To find $$s$$, we raise both sides to the power of $$\frac{5}{3}$$ (the reciprocal of $$\frac{3}{5}$$). Since the exponent $$5/3$$ means taking the fifth power and then the cube root (or vice versa), and we are taking the cube root of a negative number, the result will be a real negative number.

$$s = \left(-\frac{2}{15}\right)^{5/3}$$

This is our first critical point.

**step4 Find Critical Points Where the Derivative is Undefined**

Critical points also occur where the derivative $$r'(s)$$ is undefined. Looking at the expression for $$r'(s)$$ as $$3 + \frac{2}{5s^{3/5}}$$, the term $$\frac{2}{5s^{3/5}}$$ becomes undefined if its denominator is zero. This happens when $$s^{3/5} = 0$$.

$$s^{3/5} = 0$$

Raising both sides to the power of $$\frac{5}{3}$$ gives:

$$s = 0$$

This is our second critical point.

**step5 Use the First Derivative Test to Classify Critical Points**

To determine whether these critical points are local maximums or local minimums, we can use the First Derivative Test. This involves checking the sign of $$r'(s)$$ in intervals around each critical point. If the sign changes from positive to negative, it's a local maximum. If it changes from negative to positive, it's a local minimum. Our critical points are $$s = \left(-\frac{2}{15}\right)^{5/3}$$ and $$s=0$$. Let's call $$s_1 = \left(-\frac{2}{15}\right)^{5/3}$$. We know $$s_1$$ is a small negative number (approximately -0.018).
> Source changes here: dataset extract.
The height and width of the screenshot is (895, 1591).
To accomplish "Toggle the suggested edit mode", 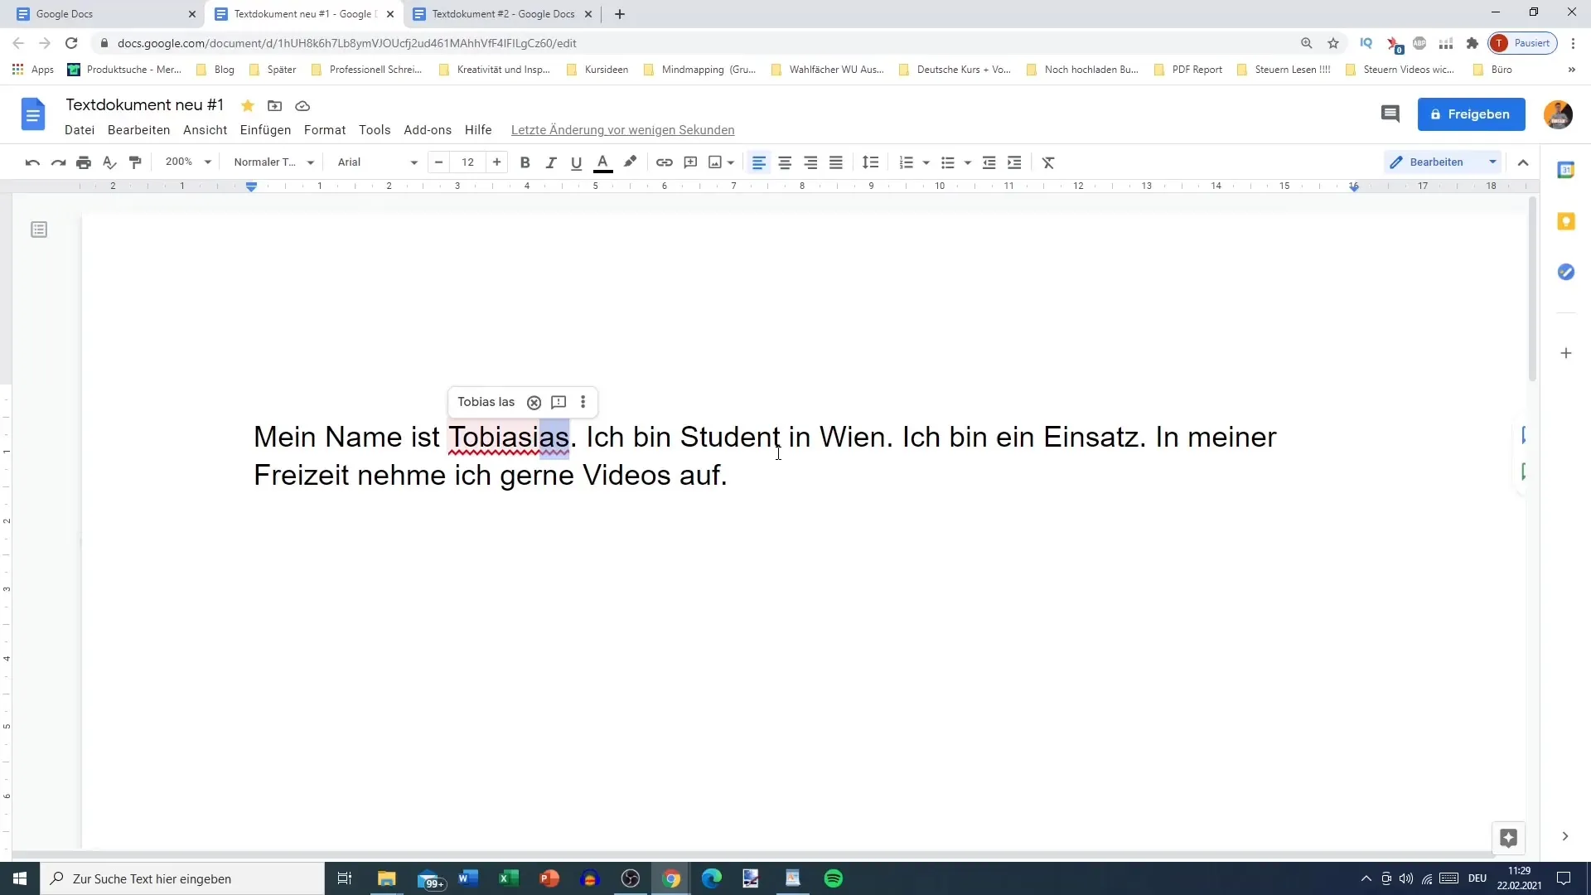I will click(1492, 162).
We examine the sign of $$r'(s) = 3 + \frac{2}{5s^{3/5}}$$ in three intervals: $$(-\infty, s_1)$$, $$(s_1, 0)$$, and $$(0, \infty)$$.

1. For $$s < s_1$$ (e.g., let's pick $$s=-1$$):

$$r'(-1) = 3 + \frac{2}{5(-1)^{3/5}} = 3 + \frac{2}{5(-1)} = 3 - \frac{2}{5} = \frac{13}{5}$$

Since $$r'(-1) > 0$$, the function is increasing in this interval.
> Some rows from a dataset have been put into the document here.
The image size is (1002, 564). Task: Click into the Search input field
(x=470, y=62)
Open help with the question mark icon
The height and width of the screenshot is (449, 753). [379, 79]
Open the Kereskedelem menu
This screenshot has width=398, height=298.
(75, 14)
2. For $$s_1 < s < 0$$ (e.g., let's pick $$s = -0.1$$):

We know $$s_1 \approx -0.018$$, so $$s=-0.1$$ is to the left of $$s_1$$ and should be in the first interval. Let's pick a value like $$s = -0.001$$ for this interval, or use the exact form of $$s_1^{3/5}$$. For $$s^{3/5}$$ where $$s$$ is negative, the result is negative. If $$s$$ is a small negative number like $$s = -0.001$$, then $$s^{3/5}$$ is also a small negative number. For example, if $$s^{3/5} = -\frac{1}{100}$$, then $$r'(s) = 3 + \frac{2}{5(-\frac{1}{100})} = 3 - \frac{200}{5} = 3 - 40 = -37$$.
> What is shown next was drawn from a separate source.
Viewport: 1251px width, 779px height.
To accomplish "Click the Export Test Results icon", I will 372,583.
Since $$r'(s) < 0$$ in this interval, the function is decreasing.

At $$s = s_1$$, the derivative changes from positive to negative, indicating a local maximum.

3. For $$s > 0$$ (e.g., let's pick $$s=1$$):

$$r'(1) = 3 + \frac{2}{5(1)^{3/5}} = 3 + \frac{2}{5(1)} = 3 + \frac{2}{5} = \frac{17}{5}$$

Since $$r'(1) > 0$$, the function is increasing in this interval.

At $$s=0$$, the derivative changes from negative to positive (from interval 2 to interval 3), indicating a local minimum.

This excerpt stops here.